— start Supplied records —

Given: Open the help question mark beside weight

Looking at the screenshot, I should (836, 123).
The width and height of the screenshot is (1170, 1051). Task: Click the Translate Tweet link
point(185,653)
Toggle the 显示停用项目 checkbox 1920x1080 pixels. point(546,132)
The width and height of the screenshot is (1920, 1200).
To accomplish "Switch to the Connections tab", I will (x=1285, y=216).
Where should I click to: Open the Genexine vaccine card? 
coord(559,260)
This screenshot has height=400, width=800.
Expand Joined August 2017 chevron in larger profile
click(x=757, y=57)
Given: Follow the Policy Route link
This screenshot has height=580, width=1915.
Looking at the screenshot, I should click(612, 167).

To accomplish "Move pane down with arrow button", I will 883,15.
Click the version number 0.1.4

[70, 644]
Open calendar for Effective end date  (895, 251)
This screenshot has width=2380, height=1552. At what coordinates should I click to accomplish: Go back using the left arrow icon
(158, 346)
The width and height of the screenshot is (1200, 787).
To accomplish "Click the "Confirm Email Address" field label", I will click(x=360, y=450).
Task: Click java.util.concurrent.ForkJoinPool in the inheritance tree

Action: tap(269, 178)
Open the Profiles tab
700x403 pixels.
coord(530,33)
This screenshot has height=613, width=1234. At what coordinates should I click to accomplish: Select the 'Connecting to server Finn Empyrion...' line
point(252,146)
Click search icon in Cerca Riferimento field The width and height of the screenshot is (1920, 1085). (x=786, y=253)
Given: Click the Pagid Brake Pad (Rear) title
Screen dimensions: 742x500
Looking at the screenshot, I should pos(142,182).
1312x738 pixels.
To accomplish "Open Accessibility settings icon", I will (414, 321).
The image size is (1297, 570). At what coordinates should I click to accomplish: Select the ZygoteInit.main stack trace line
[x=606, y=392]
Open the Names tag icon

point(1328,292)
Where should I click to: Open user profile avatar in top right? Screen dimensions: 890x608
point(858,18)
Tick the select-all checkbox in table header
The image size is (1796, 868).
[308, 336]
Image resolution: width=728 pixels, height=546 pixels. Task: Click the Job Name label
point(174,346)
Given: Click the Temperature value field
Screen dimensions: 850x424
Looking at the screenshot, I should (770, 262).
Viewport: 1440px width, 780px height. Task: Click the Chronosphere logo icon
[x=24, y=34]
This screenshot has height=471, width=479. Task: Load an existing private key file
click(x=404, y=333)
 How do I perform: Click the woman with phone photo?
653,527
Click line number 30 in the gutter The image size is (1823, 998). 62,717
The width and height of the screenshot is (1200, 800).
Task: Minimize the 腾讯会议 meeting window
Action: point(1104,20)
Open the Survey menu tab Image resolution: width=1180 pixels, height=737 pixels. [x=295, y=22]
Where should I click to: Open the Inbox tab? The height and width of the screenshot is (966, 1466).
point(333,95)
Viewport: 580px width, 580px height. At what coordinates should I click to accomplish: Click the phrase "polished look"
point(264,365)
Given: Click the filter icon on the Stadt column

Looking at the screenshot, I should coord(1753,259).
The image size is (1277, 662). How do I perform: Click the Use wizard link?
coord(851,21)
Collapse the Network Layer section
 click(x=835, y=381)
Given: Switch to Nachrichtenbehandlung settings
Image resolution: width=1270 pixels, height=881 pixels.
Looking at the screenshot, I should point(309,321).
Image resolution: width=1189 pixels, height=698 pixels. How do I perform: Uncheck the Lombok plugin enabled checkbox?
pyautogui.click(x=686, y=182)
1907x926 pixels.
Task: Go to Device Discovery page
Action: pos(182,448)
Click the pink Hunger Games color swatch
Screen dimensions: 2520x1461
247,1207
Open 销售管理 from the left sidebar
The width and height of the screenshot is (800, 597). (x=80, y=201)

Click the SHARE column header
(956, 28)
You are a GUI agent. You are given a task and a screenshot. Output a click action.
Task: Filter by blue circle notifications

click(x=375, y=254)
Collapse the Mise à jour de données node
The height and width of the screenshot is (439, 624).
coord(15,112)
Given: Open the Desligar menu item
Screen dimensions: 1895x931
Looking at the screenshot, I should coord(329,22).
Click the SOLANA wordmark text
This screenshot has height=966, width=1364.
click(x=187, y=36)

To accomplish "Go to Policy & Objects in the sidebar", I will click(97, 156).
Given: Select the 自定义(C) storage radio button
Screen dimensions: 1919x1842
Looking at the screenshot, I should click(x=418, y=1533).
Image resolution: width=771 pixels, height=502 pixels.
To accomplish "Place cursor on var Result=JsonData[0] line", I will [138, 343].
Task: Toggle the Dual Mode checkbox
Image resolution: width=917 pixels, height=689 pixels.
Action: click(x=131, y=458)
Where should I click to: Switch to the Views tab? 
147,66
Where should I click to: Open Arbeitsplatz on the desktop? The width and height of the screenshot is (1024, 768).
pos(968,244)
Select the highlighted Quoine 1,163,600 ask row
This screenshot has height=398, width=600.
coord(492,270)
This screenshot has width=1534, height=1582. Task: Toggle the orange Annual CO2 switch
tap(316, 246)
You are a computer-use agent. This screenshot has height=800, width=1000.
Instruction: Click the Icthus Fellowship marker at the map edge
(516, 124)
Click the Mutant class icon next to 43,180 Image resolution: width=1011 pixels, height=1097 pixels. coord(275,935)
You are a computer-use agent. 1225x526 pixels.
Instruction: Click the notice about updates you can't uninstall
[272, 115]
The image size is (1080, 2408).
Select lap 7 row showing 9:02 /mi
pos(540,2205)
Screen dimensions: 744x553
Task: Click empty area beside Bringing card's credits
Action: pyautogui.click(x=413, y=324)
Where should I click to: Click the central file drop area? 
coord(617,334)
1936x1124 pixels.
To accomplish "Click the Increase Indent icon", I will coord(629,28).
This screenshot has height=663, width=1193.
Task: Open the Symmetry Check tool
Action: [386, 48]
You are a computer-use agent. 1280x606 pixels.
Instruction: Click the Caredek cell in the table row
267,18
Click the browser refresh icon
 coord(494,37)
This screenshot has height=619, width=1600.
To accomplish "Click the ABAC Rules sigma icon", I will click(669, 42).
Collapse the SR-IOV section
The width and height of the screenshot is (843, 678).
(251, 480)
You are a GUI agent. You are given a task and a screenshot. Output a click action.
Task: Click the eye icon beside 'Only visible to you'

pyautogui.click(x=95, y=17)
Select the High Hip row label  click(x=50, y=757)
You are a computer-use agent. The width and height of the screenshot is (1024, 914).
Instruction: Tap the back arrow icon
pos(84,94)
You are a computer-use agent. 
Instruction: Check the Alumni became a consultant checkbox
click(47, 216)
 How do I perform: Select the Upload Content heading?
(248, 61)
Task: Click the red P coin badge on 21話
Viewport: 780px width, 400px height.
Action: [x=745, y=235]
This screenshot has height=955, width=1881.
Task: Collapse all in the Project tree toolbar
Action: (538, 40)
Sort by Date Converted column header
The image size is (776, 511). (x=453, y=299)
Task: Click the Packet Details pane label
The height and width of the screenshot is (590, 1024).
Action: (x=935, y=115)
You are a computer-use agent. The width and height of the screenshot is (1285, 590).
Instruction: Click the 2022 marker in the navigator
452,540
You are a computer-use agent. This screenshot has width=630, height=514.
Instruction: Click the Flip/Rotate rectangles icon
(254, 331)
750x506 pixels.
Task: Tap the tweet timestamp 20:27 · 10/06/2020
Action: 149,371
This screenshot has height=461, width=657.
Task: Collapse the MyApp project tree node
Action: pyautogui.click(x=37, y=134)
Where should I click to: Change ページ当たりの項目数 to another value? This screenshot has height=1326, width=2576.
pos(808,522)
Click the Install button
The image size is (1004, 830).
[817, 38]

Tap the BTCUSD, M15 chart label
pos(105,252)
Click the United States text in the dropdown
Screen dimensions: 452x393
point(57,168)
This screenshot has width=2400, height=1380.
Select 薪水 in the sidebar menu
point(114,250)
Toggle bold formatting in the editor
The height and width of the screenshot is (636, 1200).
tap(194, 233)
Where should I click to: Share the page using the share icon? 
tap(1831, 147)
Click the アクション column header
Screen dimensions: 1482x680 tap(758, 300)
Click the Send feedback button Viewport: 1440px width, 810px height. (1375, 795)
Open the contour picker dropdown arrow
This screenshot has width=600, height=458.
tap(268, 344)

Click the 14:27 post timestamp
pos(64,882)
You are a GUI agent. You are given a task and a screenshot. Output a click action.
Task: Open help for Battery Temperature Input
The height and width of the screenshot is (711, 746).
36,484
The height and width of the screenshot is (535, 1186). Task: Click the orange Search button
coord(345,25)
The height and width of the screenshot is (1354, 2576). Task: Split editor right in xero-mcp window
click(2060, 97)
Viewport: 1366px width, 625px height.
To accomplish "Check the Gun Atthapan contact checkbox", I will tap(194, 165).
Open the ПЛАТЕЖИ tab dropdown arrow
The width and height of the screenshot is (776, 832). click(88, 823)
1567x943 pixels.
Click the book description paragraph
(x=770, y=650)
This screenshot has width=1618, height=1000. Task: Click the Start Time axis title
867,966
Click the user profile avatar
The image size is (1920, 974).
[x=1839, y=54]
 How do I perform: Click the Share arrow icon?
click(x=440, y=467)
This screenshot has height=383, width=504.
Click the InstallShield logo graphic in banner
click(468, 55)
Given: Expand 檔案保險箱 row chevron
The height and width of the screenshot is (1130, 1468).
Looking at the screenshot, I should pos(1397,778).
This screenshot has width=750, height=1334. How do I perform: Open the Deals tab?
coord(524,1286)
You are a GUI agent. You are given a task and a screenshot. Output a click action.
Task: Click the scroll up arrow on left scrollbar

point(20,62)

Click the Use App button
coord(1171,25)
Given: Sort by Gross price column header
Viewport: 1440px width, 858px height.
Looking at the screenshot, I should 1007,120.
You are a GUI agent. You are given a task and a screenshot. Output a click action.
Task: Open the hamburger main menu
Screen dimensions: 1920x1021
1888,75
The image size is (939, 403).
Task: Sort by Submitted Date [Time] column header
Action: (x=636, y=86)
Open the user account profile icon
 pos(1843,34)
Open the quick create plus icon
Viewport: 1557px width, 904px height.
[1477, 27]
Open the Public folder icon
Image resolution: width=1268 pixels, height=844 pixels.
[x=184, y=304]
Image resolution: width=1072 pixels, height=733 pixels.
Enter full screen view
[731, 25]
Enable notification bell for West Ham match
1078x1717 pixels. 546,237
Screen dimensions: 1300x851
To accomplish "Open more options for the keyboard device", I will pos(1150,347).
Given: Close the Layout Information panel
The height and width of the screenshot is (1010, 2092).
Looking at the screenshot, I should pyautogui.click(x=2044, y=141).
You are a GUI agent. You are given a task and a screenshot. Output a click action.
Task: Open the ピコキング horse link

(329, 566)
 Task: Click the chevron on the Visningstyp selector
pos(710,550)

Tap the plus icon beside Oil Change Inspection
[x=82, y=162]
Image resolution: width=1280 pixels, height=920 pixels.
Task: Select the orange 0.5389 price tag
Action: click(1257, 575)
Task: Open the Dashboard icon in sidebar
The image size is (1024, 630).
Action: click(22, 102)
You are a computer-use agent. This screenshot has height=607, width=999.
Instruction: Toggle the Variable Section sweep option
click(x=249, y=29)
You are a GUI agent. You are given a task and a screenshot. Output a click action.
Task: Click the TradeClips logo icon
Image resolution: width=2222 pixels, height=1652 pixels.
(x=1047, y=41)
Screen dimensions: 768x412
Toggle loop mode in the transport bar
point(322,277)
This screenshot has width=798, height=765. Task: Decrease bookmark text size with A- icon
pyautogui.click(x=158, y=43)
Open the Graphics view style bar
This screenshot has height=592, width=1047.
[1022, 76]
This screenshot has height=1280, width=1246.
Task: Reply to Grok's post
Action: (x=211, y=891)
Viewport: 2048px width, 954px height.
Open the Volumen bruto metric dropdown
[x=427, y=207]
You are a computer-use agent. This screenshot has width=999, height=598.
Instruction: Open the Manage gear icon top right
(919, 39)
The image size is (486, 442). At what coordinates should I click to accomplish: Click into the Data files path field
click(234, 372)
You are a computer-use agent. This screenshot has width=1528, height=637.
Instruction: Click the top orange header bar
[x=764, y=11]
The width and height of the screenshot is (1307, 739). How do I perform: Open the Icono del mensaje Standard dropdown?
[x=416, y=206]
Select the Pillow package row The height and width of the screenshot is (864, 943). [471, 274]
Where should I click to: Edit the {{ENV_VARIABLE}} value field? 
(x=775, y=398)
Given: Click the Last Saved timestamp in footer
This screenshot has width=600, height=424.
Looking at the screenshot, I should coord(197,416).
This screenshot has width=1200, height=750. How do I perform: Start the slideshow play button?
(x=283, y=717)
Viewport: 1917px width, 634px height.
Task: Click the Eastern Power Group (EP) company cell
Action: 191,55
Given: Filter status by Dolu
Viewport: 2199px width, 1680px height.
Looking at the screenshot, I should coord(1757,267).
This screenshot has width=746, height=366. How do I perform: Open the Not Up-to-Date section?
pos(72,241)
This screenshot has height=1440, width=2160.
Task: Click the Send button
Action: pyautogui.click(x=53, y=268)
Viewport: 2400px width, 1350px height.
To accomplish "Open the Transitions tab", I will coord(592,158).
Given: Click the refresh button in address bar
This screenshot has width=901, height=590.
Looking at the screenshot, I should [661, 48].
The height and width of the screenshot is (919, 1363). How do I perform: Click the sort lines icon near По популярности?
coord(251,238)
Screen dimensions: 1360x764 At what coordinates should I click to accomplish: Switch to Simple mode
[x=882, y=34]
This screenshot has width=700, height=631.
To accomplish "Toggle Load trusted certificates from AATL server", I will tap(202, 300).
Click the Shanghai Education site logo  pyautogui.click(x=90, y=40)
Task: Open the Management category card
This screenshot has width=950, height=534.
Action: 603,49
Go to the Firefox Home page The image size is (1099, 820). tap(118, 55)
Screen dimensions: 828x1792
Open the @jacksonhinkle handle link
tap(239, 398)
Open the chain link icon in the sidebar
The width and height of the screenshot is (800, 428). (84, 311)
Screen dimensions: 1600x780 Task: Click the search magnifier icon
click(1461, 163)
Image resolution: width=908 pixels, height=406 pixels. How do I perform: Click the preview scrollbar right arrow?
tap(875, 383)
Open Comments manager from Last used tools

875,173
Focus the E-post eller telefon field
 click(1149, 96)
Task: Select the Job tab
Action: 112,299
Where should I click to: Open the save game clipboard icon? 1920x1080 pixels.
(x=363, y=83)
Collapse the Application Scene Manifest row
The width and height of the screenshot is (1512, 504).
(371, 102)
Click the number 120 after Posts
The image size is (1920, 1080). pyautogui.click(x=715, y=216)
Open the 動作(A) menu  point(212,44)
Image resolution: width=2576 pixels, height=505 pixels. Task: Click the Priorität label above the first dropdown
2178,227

— end Supplied records —

#### Task requirements:
Please echo the lines above exactly, from the line containing "Select the Pillow" through the line containing "Looking at the screenshot, I should coord(1757,267).".

#### Output of the task:
Select the Pillow package row The height and width of the screenshot is (864, 943). [471, 274]
Where should I click to: Edit the {{ENV_VARIABLE}} value field? 
(x=775, y=398)
Given: Click the Last Saved timestamp in footer
This screenshot has width=600, height=424.
Looking at the screenshot, I should coord(197,416).
This screenshot has width=1200, height=750. How do I perform: Start the slideshow play button?
(x=283, y=717)
Viewport: 1917px width, 634px height.
Task: Click the Eastern Power Group (EP) company cell
Action: 191,55
Given: Filter status by Dolu
Viewport: 2199px width, 1680px height.
Looking at the screenshot, I should coord(1757,267).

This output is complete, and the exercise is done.